* [REQUIRED WORK]
(a) In the subway text, by about how many degrees would the station cooling system reduce temperatures?
(b) Echo the subway text from "The Peer is" to "faster as well.".

* [SUPPLIED TEXT]
◇ ◇ ◇ ◇
You can’t really make the train come faster by peering down the tracks if there’s a glass wall in the way, now, can you? (Courtesy of flickr user j&c)
The Peer is a time-honored New York City subway tradition. As the train never shows up, frustrated would-be straphangers peer into the darkness of the tunnel for a glimpse – any glimpse – of the tell-tale signs of headlights from an approaching train. According to legend, peering into the tunnel actually makes the trains come faster as well.
But the MTA wants to do away with the open tracks of the current subway system. Instead, they want the city subway’s to become AirTrain-like platforms encased in glass with sliding doors that will open when the trains arrive. William Neuman, The Times’ MTA reporter, has more:
The doors, set into a wall of glass or metal, would create a floor-to-ceiling barrier, sealing off the track and tunnel area from the platforms and altering forever the daily experience of waiting passengers. Gone would be the rush of air and thunder, gone the visceral thrill as many tons of steel hurtle by at high speed, just inches away, all replaced by the hygienic interface of technology…
The doors, he said, could allow substantial energy savings in the station cooling systems, which would use cold water to chill air blown into the stations and reduce temperatures by about 10 degrees. With open platforms, the hot air from the tunnels would mix with the cooled air in the stations. With doors on the platform edge, the heat from the tunnels would be at least partly blocked and the cooling system could operate more efficiently.
◇ ◇ ◇ ◇
Records for locating described items
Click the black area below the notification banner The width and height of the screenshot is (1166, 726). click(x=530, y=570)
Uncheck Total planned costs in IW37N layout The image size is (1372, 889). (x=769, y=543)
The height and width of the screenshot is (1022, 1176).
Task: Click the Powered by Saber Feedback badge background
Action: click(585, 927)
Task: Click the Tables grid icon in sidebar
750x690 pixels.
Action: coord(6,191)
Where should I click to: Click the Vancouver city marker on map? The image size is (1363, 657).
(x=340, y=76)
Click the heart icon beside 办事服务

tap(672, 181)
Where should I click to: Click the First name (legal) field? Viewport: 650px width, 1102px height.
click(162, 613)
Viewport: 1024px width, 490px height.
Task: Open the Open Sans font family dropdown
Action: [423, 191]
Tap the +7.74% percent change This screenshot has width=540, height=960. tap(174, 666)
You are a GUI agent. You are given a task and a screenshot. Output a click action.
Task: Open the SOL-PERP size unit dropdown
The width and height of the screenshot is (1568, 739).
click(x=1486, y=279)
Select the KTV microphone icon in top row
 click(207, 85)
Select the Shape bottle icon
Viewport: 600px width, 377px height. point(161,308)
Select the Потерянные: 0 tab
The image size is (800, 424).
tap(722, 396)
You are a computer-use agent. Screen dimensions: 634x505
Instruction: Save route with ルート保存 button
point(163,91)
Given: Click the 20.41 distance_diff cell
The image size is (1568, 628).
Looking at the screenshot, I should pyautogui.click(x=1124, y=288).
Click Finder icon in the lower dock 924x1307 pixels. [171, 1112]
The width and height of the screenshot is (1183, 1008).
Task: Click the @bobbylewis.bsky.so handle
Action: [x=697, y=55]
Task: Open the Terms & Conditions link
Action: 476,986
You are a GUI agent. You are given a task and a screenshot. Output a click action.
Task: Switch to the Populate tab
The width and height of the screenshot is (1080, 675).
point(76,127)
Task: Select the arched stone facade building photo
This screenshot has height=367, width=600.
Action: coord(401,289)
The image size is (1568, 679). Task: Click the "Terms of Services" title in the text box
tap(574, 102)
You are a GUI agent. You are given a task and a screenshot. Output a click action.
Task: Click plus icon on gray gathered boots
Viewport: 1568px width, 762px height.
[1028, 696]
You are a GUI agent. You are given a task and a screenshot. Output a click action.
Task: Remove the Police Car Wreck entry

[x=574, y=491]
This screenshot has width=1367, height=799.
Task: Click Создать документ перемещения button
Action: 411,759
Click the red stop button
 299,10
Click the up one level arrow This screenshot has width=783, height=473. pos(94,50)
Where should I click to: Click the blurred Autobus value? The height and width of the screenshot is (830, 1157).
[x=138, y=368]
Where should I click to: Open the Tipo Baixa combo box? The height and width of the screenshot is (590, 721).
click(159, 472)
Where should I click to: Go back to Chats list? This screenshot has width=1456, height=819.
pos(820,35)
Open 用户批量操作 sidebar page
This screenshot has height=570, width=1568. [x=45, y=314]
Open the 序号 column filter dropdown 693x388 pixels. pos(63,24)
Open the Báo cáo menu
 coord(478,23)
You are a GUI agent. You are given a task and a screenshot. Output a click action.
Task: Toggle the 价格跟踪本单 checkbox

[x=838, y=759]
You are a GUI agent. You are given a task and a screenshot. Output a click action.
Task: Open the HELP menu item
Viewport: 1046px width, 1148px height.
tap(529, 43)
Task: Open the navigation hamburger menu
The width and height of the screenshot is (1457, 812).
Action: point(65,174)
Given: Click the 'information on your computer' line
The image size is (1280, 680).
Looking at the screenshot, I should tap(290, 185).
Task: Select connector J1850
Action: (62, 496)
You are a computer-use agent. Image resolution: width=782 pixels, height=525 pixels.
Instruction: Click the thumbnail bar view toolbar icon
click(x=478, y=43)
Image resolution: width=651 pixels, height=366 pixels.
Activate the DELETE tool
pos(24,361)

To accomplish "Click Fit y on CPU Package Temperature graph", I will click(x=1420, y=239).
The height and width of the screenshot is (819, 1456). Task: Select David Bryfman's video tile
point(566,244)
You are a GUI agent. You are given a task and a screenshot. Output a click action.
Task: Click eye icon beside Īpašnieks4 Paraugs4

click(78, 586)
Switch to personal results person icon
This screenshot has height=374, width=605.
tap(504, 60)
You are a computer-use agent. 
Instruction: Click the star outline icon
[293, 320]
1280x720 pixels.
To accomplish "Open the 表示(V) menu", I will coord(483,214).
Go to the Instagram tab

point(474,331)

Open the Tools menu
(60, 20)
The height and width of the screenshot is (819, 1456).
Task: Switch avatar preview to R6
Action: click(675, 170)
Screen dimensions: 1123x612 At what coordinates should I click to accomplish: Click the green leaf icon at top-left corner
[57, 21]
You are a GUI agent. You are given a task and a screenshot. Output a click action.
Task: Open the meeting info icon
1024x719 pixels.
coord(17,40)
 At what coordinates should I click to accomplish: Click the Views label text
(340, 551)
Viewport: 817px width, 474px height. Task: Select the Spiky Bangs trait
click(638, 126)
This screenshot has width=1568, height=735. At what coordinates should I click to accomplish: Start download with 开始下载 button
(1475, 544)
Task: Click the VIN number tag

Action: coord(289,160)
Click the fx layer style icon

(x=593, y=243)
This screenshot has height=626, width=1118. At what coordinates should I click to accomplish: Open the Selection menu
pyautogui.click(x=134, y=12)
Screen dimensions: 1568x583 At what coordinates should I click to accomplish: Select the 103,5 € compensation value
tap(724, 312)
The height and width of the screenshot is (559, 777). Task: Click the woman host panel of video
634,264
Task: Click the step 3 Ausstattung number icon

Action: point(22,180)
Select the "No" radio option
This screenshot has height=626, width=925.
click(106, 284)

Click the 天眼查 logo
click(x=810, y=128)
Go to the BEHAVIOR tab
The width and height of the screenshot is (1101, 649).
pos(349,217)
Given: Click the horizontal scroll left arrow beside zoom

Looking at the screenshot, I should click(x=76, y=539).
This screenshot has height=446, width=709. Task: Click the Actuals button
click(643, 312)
◇ ◇ ◇ ◇
* [TASK ANSWERS]
(a) About 10 degrees.

(b)
The Peer is a time-honored New York City subway tradition. As the train never shows up, frustrated would-be straphangers peer into the darkness of the tunnel for a glimpse – any glimpse – of the tell-tale signs of headlights from an approaching train. According to legend, peering into the tunnel actually makes the trains come faster as well.